Может ли хороший человек совершать «злодейства»? Прежде чем ответить, пусть каждый из нас вспомнит, нет ли и в его жизни «Энгиена»? Может быть, не худшие, а лучшие из нас ответят: «Есть». Да, у каждого из нас есть свой Энгиен – чумное пятно, которым проступает на всякой душе человеческой то, что христиане называют «первородным грехом»: у маленьких – маленькое, у средних – среднее, а у больших – большое. Было оно и у кроткого царя Давида: Урии Хеттеянина кровь. Между Давидом и Наполеоном разница, конечно, большая: тот покаялся, а этот каяться не захотел, или не мог, или сам не знал, что кается.
«Все меня любили, и все ненавидели». Но никто никогда не жалел, а, может быть, в этом-то он больше всего и нуждался, потому что, как это ни странно сказать, он был, при всем своем величии, жалок. Чтобы это понять, стоит только вспомнить: самый последний из людей может молиться, а он не мог.
А все-таки – «хороший человек». Это знает бедный Тоби, садовник на Святой Елене, старый малайский раб. Очень хотелось Наполеону выкупить его из рабства. Но губернатор острова Хадсон Лоу не позволил. Наполеон жалел беднягу Тоби, может быть, потому, что чудилось ему в судьбе их что-то общее: оба они были жертвы европейской «цивилизации». Тоби родился свободным, диким, а европейцы «просветили» его, обманули, увезли с родины и продали в рабство. Полюбил и Тоби Наполеона: не называл его иначе как «добрый господин» или еще лучше – «добрый человек».
Это знают и чумные в Яффе. Одиннадцатого марта 1799 года, во время Сирийской кампании, молодой генерал Бонапарт, чтобы устыдить перетрусивших врачей и успокоить солдат – доказать им, что чума не так страшна, как думают, – посетил больницу чумных, долго ходил между ними, утешал их, брал за руку и одного помог перенести.

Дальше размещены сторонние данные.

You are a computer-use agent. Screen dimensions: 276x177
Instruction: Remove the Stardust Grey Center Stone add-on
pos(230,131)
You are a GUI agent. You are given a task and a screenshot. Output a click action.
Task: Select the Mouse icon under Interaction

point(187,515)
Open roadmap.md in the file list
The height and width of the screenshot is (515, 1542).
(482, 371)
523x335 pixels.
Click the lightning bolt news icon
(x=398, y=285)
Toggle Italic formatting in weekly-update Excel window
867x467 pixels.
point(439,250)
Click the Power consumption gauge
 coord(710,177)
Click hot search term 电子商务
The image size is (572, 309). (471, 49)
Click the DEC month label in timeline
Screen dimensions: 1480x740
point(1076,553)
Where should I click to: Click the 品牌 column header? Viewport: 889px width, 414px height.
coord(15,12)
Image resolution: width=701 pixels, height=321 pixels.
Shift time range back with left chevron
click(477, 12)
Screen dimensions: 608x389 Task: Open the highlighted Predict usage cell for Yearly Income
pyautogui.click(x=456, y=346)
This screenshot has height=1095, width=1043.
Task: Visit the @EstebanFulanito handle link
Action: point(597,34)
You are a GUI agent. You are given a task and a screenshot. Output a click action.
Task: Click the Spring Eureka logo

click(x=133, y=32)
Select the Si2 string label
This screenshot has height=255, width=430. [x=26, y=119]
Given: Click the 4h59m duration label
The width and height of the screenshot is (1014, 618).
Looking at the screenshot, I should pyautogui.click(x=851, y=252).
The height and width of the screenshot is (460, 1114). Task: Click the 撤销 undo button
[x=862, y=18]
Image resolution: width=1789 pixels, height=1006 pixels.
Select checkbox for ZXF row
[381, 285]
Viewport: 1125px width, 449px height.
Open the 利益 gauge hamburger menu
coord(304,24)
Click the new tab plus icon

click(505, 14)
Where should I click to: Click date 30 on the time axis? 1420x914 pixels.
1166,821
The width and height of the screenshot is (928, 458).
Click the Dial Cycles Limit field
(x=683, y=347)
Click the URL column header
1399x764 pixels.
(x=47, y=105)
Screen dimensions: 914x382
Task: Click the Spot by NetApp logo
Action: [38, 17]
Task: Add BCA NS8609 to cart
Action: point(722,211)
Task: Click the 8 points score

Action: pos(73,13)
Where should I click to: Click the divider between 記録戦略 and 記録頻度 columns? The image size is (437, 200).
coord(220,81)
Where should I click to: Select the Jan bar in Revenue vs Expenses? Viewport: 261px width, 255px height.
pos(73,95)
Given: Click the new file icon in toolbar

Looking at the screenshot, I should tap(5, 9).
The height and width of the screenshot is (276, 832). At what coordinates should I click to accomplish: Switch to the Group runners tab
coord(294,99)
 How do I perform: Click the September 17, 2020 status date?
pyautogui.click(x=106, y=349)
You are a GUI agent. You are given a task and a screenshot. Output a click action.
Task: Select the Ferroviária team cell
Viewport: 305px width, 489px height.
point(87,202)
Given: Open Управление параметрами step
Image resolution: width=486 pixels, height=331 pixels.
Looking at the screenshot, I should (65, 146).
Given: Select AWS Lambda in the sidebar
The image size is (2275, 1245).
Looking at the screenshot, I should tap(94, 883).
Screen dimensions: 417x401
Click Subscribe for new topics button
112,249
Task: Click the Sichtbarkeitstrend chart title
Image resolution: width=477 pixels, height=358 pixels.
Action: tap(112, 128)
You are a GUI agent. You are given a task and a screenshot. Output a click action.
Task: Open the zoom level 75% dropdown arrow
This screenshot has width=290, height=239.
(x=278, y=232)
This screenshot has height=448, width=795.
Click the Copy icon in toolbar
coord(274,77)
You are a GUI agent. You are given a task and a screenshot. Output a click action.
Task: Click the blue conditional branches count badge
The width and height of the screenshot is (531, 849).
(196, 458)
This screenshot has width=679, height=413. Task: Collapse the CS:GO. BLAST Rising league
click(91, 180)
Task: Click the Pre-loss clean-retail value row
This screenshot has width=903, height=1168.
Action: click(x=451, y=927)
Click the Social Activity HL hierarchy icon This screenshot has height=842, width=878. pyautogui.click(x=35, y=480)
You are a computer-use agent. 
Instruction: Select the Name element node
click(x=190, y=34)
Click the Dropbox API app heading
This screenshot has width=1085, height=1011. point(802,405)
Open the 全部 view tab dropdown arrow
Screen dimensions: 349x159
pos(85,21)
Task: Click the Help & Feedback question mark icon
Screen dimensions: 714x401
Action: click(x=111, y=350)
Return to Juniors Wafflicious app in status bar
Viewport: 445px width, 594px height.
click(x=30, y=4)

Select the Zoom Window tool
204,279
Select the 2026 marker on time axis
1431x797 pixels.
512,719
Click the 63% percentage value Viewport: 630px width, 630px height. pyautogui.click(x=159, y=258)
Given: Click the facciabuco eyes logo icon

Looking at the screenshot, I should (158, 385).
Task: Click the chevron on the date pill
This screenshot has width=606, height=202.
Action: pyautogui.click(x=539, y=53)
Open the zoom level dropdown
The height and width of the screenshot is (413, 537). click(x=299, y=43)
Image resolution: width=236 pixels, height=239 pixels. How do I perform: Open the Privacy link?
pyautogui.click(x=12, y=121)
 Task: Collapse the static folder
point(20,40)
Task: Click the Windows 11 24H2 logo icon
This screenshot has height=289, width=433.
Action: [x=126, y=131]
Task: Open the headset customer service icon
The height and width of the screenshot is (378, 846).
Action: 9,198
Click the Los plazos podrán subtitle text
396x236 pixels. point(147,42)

Знают это и те раненые, которым, при отступлении от Акры, в страшной Сирийской пустыне, где люди издыхают от зноя, генерал Бонапарт велит отдать всех лошадей, мулов и верблюдов и свою лошадь тоже; а когда конюх его, не поверив этому, спрашивает, какую лошадь ему оседлать, он бьет его хлыстом по лицу и кричит: «Все пешком, все, черт побери, и я первый».
Знают это и те французские крестьяне, которые, на его последнем пути из Ниора в Рошфор – на Святую Елену – бегут за ним и кричат сквозь слезы: «Виват император! Останьтесь, останьтесь с нами!» Был сенокос, и высокие стога напоминали им дренажные работы, исполненные по приказанию Наполеона в 1807 году и превратившие всю эту болотистую, некогда бесплодную местность, богатую только лихорадкой, в цветущий луг. «Видите, как народ благодарен мне за добро, которое я ему сделал!» – говорит он спутникам. Да, все пройдет, забудется, а это останется – осушенное болото, «устроенный хаос».
Знают это и те тысячи людей, которые умирают за него на полях сражений с восторженным криком «Виват император!». Знают или чувствуют, что он хочет добра, потому что, воистину, главная воля его – всемирное соединение людей – добро величайшее.